Work to be completed: Below are some records. How many of their lines contain the string "search"? Answer with the number alone.

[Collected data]
————————

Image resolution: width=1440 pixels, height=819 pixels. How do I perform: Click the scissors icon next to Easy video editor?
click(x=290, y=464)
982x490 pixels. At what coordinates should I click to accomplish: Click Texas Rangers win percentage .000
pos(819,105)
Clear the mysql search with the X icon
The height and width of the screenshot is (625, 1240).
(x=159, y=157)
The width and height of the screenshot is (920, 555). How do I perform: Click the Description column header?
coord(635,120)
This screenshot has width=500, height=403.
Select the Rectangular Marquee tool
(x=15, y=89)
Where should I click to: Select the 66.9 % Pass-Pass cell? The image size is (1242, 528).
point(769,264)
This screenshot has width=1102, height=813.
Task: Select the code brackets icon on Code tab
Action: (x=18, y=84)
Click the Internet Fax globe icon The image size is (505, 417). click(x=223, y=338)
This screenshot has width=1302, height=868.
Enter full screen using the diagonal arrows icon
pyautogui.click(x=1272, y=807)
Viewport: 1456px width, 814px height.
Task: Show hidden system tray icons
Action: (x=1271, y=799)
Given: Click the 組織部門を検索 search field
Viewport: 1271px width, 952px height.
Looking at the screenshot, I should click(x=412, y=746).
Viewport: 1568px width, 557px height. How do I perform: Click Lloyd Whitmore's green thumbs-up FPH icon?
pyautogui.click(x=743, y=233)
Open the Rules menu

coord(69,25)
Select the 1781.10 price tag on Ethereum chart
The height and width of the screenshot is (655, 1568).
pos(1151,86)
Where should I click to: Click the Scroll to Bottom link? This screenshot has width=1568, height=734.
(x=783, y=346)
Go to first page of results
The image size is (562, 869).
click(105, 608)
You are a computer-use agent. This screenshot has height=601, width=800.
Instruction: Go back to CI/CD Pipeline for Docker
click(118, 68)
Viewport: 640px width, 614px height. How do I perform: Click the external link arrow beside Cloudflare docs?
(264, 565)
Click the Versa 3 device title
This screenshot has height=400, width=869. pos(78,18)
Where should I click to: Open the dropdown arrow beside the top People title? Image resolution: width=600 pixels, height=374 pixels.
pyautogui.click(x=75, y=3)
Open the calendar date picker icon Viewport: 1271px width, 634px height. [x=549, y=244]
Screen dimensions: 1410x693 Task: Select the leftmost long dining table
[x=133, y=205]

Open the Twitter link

————————

Response: 2